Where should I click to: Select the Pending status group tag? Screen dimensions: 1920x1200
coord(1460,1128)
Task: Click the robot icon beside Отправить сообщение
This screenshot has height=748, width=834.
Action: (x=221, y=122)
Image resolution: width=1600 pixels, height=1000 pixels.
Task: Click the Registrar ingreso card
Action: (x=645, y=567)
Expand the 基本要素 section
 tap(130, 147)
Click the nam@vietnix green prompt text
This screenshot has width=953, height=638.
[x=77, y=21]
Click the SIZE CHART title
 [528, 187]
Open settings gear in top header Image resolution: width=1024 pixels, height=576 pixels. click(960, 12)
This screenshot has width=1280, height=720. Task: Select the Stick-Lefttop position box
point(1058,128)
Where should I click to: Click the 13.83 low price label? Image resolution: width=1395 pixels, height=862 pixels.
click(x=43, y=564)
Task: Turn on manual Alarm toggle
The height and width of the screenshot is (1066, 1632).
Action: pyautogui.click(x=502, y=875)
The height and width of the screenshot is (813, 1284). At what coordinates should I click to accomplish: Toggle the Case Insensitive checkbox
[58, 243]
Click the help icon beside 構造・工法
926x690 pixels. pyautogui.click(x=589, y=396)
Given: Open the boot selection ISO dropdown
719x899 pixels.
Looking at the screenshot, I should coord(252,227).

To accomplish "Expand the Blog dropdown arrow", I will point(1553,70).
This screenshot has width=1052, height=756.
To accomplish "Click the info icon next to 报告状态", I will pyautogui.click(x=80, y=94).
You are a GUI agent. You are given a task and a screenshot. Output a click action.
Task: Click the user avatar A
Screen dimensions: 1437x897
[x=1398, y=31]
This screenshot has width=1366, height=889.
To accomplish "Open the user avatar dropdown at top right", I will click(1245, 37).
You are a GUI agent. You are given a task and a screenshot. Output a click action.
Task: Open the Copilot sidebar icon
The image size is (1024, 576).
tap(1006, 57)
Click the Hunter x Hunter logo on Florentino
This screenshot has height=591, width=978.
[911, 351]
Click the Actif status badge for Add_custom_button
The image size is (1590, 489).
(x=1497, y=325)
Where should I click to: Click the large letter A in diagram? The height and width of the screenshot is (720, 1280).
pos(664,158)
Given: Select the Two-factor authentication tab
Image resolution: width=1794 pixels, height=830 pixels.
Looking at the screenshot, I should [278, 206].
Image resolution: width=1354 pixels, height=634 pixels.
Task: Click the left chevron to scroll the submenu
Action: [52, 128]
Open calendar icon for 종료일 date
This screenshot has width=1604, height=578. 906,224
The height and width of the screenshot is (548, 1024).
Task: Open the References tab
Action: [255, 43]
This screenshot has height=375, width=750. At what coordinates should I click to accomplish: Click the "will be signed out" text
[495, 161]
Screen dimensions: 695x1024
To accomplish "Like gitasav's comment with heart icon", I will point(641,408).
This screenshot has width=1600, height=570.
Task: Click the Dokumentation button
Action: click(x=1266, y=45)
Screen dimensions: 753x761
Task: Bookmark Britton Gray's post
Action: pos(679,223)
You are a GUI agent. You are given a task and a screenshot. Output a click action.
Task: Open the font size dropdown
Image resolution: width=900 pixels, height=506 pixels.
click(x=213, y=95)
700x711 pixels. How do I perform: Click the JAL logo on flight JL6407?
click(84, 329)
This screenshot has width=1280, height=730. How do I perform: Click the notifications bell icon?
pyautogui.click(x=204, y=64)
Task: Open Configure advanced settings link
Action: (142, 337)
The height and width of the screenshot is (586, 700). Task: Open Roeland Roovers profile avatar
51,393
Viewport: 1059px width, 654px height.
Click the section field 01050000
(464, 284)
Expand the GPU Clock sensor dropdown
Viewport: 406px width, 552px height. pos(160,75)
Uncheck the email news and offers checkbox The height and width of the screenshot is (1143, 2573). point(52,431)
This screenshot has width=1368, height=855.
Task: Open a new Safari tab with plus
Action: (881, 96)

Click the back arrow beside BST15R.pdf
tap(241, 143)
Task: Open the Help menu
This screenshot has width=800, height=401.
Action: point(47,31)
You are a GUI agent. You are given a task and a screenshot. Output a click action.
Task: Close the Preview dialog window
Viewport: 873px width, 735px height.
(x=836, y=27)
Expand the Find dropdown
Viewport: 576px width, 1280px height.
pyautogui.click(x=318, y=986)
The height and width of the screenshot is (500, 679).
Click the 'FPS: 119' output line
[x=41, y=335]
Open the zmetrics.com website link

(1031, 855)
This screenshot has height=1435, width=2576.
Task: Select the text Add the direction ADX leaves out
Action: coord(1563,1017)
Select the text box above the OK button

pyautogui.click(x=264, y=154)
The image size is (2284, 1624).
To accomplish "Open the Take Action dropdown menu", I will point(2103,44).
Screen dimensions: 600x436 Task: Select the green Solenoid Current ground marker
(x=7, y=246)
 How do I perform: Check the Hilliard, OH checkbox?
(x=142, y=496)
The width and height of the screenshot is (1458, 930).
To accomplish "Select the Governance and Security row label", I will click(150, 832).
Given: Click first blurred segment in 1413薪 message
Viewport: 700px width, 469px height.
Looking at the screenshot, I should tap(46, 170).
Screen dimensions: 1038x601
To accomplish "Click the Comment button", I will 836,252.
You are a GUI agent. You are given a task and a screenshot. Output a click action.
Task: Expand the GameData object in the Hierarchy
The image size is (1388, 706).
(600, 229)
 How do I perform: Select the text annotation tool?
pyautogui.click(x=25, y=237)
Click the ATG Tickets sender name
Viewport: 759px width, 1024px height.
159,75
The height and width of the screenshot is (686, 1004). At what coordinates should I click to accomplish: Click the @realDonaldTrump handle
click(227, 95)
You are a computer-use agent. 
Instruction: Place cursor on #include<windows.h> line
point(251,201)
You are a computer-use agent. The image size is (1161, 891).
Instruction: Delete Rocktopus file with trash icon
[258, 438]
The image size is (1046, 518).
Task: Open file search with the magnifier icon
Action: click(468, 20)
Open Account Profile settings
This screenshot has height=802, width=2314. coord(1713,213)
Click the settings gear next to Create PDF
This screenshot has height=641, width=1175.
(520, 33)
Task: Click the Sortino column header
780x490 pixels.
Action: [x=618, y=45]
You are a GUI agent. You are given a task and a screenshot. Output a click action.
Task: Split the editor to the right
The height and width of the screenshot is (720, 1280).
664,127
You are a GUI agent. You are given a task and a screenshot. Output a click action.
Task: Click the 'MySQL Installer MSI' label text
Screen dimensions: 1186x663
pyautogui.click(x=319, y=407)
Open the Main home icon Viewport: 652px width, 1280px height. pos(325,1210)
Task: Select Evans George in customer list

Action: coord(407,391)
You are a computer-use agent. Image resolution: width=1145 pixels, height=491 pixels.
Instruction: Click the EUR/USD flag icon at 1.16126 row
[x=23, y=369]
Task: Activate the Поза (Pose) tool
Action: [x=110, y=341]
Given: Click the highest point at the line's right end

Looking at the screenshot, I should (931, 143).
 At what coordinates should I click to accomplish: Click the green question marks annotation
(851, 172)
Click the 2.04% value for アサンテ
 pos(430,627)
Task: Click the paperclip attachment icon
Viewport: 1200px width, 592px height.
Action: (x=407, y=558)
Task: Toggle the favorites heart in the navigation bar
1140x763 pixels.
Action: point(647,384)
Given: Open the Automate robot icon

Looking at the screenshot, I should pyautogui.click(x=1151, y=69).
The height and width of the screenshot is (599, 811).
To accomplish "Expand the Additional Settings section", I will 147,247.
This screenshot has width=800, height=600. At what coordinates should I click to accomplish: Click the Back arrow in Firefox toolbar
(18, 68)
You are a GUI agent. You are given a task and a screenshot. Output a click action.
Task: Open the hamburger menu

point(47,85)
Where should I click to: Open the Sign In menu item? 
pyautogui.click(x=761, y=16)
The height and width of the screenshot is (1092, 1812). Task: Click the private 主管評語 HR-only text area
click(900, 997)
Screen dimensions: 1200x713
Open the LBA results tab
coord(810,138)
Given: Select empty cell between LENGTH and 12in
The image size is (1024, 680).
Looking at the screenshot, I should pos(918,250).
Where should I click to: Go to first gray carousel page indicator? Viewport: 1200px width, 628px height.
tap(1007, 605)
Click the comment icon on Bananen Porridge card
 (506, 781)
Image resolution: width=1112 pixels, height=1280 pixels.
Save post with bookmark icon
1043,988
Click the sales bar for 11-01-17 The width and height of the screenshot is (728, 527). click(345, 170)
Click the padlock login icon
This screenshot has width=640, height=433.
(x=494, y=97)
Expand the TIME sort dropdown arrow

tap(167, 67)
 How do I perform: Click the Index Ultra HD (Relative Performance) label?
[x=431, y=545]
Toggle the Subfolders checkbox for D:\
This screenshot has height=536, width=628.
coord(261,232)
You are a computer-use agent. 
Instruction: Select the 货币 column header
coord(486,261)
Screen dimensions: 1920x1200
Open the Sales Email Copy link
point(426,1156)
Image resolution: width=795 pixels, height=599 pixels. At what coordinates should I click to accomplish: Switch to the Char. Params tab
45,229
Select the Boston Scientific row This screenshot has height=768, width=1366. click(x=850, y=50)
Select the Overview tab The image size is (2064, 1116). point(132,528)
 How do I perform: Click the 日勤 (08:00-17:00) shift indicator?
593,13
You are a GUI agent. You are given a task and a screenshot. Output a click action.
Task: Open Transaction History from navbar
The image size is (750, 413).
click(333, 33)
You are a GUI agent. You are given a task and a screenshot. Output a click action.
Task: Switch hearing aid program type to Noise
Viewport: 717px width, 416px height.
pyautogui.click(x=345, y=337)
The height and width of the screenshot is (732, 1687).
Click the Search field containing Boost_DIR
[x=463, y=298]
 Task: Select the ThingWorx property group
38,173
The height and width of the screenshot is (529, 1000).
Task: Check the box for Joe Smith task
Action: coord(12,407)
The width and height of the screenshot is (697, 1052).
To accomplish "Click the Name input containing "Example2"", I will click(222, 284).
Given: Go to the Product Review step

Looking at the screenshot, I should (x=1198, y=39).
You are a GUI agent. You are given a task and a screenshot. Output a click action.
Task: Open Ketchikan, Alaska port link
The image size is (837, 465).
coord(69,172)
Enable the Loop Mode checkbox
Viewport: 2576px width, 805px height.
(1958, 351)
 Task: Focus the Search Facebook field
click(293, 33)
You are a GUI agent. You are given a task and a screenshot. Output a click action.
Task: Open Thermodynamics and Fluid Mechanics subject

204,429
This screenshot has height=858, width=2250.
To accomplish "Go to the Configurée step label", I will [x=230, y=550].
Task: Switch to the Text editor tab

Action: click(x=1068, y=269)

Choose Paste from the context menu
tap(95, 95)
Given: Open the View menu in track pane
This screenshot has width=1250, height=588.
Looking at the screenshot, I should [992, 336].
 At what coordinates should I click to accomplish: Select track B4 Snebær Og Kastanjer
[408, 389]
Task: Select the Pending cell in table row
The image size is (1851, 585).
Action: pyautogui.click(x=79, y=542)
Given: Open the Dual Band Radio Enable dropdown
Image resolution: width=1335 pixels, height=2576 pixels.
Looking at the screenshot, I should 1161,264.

> **The problem**:
Lines from the start of the entries through the one containing "Task: Click the user avatar A" are to be set down again exactly, both ends included.

> **Result**:
Where should I click to: Select the Pending status group tag? Screen dimensions: 1920x1200
coord(1460,1128)
Task: Click the robot icon beside Отправить сообщение
This screenshot has height=748, width=834.
Action: (x=221, y=122)
Image resolution: width=1600 pixels, height=1000 pixels.
Task: Click the Registrar ingreso card
Action: (x=645, y=567)
Expand the 基本要素 section
 tap(130, 147)
Click the nam@vietnix green prompt text
This screenshot has width=953, height=638.
[x=77, y=21]
Click the SIZE CHART title
 [528, 187]
Open settings gear in top header Image resolution: width=1024 pixels, height=576 pixels. click(960, 12)
This screenshot has width=1280, height=720. Task: Select the Stick-Lefttop position box
point(1058,128)
Where should I click to: Click the 13.83 low price label? Image resolution: width=1395 pixels, height=862 pixels.
click(x=43, y=564)
Task: Turn on manual Alarm toggle
The height and width of the screenshot is (1066, 1632).
Action: pyautogui.click(x=502, y=875)
The height and width of the screenshot is (813, 1284). At what coordinates should I click to accomplish: Toggle the Case Insensitive checkbox
[58, 243]
Click the help icon beside 構造・工法
926x690 pixels. pyautogui.click(x=589, y=396)
Given: Open the boot selection ISO dropdown
719x899 pixels.
Looking at the screenshot, I should coord(252,227).

To accomplish "Expand the Blog dropdown arrow", I will point(1553,70).
This screenshot has width=1052, height=756.
To accomplish "Click the info icon next to 报告状态", I will pyautogui.click(x=80, y=94).
You are a GUI agent. You are given a task and a screenshot. Output a click action.
Task: Click the user avatar A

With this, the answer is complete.